(Dataset entries)
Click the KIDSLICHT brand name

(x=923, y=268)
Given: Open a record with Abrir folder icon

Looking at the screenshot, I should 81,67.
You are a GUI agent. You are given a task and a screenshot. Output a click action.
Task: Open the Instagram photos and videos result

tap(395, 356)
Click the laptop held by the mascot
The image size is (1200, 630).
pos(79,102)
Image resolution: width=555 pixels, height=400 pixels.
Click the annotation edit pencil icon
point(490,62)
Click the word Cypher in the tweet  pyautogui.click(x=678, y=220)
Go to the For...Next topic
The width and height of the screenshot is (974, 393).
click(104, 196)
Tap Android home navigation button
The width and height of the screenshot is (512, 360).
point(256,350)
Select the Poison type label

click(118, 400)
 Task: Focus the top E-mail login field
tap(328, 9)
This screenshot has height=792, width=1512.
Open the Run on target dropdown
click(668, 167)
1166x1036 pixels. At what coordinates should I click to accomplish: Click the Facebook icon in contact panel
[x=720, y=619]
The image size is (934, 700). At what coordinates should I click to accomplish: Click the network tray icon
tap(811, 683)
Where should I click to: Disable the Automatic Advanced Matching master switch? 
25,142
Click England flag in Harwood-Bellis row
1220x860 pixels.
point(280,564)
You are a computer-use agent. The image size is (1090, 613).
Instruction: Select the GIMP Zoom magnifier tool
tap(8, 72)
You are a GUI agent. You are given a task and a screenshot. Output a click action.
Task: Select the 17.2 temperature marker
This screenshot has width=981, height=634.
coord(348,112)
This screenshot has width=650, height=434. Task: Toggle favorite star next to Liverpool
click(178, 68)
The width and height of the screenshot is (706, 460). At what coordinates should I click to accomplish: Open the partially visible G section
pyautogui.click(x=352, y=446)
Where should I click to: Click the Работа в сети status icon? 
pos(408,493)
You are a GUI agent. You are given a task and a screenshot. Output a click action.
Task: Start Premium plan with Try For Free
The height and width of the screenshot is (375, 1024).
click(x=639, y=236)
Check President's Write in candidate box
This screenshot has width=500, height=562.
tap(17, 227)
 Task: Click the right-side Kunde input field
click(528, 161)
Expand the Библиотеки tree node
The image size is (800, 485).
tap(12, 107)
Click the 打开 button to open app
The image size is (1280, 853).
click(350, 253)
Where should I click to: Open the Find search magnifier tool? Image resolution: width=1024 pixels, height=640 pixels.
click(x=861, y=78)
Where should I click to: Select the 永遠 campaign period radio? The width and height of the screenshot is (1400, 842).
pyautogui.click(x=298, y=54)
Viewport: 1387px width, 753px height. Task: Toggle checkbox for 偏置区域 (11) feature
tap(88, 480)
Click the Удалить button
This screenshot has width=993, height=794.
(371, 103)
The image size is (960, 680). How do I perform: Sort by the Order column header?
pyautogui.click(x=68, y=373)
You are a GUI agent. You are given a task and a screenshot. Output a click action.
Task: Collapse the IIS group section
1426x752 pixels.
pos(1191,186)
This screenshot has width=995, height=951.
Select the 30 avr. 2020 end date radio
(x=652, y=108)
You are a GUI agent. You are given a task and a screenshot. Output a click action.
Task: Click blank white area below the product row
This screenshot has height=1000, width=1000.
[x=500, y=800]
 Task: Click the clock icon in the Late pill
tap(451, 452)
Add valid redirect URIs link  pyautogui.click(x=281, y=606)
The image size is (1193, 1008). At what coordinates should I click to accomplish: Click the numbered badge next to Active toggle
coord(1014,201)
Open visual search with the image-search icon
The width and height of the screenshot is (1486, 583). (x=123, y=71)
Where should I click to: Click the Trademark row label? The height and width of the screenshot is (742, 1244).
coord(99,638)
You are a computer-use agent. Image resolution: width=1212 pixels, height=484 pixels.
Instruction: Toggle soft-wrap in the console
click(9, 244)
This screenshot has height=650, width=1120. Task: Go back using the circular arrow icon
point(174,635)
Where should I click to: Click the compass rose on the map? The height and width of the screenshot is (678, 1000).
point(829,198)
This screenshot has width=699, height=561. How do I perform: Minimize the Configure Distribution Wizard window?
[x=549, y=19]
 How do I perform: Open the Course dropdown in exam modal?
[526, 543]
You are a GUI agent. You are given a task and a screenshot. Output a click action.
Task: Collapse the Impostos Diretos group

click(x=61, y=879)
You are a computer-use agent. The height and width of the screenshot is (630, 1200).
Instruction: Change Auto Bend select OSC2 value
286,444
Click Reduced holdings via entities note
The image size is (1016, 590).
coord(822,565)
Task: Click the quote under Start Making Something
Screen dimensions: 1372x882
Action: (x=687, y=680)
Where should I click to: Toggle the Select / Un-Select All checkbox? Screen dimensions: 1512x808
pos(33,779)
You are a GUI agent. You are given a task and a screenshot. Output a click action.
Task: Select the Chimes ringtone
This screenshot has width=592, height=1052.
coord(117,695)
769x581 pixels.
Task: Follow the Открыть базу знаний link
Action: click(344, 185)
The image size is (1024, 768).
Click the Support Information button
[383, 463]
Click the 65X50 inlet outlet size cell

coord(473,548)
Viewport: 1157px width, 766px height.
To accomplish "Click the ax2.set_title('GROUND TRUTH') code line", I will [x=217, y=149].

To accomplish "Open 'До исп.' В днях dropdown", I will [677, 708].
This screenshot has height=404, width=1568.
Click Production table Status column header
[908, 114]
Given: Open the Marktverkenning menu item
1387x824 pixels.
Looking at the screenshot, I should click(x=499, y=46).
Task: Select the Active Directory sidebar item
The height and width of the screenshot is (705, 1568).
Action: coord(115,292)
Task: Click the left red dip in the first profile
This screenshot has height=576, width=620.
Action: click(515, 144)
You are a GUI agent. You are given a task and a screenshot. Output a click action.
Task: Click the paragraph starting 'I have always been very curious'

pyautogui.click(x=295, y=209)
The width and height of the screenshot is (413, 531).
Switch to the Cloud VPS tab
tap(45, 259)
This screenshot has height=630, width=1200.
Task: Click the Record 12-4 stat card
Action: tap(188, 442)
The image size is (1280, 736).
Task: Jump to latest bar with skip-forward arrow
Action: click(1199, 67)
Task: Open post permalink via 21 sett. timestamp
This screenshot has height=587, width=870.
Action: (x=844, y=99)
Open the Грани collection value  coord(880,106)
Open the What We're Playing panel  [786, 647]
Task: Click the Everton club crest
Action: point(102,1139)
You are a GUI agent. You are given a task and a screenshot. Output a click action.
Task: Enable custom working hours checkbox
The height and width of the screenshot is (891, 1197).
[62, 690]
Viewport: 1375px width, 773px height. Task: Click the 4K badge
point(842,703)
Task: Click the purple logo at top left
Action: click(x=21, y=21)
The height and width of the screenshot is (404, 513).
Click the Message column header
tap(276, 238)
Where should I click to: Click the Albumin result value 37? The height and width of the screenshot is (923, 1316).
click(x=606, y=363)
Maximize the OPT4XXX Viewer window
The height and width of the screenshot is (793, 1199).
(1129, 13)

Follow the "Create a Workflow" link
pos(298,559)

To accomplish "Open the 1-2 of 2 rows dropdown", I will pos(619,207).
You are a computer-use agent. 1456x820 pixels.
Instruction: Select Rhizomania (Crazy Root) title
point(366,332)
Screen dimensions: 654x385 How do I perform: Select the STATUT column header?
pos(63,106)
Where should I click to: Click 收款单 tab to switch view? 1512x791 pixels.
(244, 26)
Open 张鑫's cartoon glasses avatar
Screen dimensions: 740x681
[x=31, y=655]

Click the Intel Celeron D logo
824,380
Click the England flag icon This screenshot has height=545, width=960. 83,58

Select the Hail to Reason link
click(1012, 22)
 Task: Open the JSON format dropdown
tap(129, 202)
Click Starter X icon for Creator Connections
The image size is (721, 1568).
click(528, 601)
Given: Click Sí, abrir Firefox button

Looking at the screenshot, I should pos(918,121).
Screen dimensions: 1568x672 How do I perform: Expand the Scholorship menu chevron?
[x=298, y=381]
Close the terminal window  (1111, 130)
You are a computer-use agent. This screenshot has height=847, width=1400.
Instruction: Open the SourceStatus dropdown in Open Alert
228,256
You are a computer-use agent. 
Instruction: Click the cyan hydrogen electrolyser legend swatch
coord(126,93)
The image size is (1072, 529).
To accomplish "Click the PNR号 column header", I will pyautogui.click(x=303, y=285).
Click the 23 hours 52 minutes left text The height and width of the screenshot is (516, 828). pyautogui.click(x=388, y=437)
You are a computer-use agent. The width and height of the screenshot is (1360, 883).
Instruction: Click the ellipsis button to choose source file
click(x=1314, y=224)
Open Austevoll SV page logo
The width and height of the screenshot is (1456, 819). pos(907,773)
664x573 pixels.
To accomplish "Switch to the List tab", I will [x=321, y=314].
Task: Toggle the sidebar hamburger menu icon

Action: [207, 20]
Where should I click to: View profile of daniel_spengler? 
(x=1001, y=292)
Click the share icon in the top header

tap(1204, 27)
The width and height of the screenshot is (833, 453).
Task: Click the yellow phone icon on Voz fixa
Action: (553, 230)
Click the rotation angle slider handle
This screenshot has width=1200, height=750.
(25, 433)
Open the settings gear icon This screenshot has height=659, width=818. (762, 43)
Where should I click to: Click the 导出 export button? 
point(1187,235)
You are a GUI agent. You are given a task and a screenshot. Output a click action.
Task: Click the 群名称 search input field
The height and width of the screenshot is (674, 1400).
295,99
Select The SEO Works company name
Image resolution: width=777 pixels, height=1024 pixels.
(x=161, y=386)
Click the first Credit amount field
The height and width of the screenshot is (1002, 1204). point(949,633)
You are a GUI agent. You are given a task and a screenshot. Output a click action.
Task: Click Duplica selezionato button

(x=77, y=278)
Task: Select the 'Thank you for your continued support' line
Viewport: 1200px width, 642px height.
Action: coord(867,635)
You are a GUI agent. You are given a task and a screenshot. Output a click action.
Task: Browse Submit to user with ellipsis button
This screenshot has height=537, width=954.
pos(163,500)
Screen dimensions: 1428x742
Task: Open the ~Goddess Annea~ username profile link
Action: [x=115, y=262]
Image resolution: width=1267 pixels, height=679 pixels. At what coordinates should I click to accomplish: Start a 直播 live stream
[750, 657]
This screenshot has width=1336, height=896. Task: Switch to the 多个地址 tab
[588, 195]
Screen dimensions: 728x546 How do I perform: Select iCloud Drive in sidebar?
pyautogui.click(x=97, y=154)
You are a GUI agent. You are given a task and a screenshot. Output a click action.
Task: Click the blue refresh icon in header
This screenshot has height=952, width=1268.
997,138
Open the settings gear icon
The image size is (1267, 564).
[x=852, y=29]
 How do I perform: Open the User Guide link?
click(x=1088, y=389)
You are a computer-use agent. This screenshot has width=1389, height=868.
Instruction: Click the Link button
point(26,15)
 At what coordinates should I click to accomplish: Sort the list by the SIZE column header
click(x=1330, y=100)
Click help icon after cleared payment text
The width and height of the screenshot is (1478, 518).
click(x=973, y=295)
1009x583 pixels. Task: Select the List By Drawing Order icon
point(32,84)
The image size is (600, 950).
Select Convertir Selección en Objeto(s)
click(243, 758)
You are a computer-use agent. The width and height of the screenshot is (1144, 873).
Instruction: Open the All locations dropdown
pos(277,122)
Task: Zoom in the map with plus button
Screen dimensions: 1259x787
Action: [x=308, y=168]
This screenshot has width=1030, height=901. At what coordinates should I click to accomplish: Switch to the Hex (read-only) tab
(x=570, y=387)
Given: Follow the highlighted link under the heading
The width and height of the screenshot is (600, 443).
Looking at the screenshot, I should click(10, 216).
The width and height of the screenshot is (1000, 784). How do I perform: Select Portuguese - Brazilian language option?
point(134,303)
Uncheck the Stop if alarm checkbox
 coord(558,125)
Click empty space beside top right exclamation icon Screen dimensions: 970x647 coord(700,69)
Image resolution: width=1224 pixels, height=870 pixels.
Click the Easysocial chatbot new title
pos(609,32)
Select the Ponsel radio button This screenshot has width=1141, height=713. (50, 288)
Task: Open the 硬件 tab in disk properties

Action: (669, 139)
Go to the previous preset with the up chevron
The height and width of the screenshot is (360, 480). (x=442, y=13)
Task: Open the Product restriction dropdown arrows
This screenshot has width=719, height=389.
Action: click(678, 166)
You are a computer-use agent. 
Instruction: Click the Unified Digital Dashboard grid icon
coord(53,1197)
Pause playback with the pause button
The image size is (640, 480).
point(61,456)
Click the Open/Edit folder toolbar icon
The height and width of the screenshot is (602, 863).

▶ _WHAT IS BEING ASKED_:
Whenever the string "text" turns up in a line of the data, copy that line.

▶ _TASK RESPONSE_:
Click the 23 hours 52 minutes left text The height and width of the screenshot is (516, 828). pyautogui.click(x=388, y=437)
Click help icon after cleared payment text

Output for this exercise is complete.